### Task to carry out
What lines in the records below hold the string "folder"? Please show them.

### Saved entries
================================

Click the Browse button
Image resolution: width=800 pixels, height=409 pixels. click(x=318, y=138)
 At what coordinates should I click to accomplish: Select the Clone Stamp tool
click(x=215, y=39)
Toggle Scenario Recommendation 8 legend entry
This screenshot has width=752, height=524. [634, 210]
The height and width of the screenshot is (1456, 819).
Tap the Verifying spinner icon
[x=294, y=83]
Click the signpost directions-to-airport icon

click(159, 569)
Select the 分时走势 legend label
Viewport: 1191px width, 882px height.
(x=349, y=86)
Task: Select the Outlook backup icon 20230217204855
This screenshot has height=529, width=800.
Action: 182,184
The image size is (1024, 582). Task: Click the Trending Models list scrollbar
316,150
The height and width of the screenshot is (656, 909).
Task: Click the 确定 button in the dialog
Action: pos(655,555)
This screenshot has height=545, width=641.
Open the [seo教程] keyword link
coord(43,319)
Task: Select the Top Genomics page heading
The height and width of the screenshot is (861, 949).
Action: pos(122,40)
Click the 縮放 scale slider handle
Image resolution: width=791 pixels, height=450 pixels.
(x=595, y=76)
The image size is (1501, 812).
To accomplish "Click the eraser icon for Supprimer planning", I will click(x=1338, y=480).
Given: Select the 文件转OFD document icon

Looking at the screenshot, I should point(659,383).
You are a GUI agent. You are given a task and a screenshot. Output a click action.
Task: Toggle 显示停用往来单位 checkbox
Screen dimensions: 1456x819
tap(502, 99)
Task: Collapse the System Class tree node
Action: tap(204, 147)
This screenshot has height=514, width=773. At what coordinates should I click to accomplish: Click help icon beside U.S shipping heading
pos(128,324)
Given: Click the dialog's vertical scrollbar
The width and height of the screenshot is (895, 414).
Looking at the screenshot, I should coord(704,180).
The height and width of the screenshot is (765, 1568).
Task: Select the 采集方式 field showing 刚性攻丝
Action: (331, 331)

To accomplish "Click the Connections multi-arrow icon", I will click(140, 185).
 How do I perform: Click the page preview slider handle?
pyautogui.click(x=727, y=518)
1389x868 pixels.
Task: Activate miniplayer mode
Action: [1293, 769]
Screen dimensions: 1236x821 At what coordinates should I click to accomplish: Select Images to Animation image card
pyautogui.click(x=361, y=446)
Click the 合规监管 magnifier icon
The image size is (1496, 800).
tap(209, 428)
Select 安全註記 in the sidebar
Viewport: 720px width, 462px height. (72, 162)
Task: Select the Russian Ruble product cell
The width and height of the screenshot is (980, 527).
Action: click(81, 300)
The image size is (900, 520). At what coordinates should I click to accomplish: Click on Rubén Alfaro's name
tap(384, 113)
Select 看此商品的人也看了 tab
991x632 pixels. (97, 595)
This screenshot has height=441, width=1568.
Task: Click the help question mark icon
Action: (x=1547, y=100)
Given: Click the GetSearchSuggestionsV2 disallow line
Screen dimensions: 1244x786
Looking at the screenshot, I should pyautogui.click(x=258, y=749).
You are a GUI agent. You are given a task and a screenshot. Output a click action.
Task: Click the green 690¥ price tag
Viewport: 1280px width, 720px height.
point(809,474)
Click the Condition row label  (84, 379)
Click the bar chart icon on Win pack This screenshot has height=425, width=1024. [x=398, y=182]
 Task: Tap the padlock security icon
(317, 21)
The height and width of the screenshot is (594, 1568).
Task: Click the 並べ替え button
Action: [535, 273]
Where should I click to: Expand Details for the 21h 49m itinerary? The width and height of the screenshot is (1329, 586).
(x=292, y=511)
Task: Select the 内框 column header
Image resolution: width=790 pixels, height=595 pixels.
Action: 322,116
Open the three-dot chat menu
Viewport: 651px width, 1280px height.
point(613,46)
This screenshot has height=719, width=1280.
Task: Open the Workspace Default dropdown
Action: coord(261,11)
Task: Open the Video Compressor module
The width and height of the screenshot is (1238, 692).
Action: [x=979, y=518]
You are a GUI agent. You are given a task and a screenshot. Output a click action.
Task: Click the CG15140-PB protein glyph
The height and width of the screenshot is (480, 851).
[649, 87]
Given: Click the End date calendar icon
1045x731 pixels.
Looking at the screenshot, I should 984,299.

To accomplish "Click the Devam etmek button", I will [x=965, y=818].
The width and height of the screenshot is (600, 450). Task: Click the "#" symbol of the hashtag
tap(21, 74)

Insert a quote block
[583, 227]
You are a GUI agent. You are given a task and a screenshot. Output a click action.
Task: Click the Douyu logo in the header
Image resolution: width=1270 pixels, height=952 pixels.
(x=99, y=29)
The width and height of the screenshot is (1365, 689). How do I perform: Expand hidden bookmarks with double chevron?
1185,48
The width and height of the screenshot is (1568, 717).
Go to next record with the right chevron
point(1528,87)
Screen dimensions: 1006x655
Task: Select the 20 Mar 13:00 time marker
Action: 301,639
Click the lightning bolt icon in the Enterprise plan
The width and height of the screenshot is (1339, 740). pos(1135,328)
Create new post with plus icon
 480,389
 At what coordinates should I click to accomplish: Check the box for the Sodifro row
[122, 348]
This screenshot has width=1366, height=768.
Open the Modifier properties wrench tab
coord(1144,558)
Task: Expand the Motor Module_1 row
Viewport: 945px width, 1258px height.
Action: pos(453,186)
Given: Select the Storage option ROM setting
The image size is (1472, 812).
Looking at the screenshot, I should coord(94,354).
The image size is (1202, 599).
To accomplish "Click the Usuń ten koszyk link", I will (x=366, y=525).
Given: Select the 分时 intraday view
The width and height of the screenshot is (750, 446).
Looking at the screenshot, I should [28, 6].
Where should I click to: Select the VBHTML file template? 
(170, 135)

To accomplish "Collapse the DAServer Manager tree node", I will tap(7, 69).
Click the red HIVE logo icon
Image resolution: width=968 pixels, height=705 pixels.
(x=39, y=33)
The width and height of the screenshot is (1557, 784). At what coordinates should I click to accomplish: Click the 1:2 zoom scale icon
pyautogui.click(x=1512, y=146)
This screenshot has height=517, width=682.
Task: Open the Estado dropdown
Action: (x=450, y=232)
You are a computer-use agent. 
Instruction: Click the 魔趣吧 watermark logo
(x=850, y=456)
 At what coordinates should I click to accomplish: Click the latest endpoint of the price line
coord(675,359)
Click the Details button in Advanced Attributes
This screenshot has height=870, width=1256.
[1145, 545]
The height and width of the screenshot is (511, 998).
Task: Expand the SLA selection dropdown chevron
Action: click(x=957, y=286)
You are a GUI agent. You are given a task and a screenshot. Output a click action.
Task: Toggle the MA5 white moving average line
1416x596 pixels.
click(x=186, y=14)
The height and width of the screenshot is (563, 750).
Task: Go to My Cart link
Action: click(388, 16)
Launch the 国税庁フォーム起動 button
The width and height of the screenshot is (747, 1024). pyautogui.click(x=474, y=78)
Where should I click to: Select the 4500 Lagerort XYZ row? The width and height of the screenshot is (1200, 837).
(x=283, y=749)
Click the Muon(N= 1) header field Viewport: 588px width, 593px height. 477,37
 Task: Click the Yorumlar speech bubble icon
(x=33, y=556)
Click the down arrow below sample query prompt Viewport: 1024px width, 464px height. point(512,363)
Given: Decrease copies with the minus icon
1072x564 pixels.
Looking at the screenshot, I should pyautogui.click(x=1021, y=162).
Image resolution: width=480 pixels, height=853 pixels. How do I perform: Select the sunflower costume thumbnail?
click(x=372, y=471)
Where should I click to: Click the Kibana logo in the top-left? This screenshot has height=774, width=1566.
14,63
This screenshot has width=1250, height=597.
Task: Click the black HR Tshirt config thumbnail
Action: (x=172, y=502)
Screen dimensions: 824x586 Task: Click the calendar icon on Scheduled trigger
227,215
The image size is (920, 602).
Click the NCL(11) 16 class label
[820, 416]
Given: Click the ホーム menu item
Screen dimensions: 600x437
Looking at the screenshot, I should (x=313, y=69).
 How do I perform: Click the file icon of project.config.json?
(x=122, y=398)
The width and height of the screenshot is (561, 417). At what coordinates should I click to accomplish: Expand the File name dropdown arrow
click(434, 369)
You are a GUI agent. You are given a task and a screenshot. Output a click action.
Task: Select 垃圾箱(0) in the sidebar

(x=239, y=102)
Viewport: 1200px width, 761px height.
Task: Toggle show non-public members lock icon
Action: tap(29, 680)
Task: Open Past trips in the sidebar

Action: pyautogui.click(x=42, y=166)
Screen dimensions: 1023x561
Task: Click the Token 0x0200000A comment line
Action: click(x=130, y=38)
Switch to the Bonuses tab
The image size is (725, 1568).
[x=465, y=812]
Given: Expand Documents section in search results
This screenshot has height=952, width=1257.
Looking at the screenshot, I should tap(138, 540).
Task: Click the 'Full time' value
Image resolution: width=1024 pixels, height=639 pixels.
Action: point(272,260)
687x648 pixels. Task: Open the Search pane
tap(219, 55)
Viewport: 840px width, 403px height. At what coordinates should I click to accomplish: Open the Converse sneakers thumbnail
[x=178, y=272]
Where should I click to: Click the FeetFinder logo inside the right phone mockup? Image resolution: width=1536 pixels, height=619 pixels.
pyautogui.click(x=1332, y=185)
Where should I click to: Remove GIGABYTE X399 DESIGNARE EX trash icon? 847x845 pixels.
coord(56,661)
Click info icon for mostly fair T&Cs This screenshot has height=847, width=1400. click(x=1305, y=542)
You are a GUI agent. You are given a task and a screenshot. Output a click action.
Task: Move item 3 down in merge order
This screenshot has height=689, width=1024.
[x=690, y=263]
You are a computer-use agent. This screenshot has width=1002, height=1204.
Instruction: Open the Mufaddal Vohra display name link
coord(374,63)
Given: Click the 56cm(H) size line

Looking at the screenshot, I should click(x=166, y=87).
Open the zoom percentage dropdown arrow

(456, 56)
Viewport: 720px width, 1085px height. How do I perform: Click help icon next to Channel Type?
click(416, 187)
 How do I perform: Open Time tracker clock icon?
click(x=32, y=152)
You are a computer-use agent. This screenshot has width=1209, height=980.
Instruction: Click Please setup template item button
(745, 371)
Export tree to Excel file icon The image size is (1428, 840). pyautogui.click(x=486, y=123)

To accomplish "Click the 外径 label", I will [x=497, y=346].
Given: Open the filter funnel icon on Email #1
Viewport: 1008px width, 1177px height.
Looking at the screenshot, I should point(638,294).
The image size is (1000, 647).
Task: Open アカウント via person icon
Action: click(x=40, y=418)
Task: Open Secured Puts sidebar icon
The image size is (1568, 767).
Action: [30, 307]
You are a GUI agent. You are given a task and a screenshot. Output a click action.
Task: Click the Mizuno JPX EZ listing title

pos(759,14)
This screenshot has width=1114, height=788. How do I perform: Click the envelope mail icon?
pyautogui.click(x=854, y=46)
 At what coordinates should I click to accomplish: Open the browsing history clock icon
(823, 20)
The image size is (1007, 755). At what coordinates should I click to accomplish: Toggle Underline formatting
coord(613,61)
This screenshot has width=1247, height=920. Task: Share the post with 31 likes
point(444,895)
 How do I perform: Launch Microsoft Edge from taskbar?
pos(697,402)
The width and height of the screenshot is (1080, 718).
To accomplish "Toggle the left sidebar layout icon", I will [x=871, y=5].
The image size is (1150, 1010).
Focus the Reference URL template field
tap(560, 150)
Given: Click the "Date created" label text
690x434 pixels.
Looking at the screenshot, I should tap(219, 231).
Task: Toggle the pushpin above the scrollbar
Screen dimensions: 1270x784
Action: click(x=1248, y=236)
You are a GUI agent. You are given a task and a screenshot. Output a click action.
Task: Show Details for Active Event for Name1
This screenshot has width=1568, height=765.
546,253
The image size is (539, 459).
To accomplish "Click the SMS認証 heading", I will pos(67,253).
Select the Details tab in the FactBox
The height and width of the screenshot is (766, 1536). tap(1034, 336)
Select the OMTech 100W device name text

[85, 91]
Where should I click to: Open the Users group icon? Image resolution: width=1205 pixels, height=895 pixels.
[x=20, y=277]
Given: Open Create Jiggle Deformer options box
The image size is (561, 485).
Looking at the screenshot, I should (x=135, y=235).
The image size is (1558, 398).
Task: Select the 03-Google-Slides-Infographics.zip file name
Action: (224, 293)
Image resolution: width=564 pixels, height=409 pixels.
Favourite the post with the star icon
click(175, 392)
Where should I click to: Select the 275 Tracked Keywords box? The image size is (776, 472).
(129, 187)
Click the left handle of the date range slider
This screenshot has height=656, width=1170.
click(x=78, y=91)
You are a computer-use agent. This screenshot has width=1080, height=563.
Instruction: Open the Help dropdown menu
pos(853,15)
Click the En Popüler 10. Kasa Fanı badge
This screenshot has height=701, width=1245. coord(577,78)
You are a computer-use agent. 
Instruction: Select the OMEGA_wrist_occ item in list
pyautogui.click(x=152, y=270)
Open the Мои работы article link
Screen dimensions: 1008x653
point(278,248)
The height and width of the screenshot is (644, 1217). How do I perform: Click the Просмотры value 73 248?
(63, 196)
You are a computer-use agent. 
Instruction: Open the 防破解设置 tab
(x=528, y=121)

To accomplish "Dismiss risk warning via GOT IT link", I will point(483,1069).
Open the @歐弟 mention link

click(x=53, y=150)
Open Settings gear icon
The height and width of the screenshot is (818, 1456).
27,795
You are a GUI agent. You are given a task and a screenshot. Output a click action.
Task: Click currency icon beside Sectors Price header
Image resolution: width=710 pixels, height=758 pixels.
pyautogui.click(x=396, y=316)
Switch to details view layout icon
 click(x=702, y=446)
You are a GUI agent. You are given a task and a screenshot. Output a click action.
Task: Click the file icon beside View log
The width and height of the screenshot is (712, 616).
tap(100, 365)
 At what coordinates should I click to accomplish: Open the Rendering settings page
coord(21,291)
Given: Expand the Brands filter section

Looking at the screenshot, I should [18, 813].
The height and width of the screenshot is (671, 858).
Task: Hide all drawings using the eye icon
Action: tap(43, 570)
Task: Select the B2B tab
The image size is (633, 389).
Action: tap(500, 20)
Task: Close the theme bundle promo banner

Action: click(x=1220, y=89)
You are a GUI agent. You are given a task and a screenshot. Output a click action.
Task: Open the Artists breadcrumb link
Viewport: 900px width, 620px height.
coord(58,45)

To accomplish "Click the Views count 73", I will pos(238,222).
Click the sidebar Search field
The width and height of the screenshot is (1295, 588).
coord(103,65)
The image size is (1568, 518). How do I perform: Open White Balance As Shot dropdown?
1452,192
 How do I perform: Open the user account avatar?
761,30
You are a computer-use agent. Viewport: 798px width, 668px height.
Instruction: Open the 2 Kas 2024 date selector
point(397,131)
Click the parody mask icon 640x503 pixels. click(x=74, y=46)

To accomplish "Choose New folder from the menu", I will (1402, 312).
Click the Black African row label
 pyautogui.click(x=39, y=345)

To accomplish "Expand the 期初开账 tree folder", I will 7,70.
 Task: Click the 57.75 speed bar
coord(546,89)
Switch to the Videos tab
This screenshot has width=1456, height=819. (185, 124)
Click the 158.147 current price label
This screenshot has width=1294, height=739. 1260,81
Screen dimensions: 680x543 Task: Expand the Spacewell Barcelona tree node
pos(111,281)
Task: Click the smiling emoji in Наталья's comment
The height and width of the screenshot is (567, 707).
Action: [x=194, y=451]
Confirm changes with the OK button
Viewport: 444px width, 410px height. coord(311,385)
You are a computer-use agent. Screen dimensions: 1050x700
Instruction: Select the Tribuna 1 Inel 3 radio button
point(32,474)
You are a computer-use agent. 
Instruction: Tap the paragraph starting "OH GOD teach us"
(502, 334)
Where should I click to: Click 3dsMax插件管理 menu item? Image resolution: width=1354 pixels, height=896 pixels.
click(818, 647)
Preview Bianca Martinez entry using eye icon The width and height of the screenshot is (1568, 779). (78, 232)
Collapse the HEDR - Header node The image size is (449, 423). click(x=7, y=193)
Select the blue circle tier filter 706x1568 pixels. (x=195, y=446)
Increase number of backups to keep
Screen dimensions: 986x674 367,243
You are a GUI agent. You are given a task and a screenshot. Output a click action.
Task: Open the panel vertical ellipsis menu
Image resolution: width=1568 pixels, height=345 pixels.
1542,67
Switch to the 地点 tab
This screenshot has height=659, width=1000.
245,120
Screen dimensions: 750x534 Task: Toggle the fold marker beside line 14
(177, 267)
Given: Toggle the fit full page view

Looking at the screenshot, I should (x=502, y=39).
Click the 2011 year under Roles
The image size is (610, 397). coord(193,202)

================================

### Answer
To accomplish "Choose New folder from the menu", I will (1402, 312).
To accomplish "Expand the 期初开账 tree folder", I will 7,70.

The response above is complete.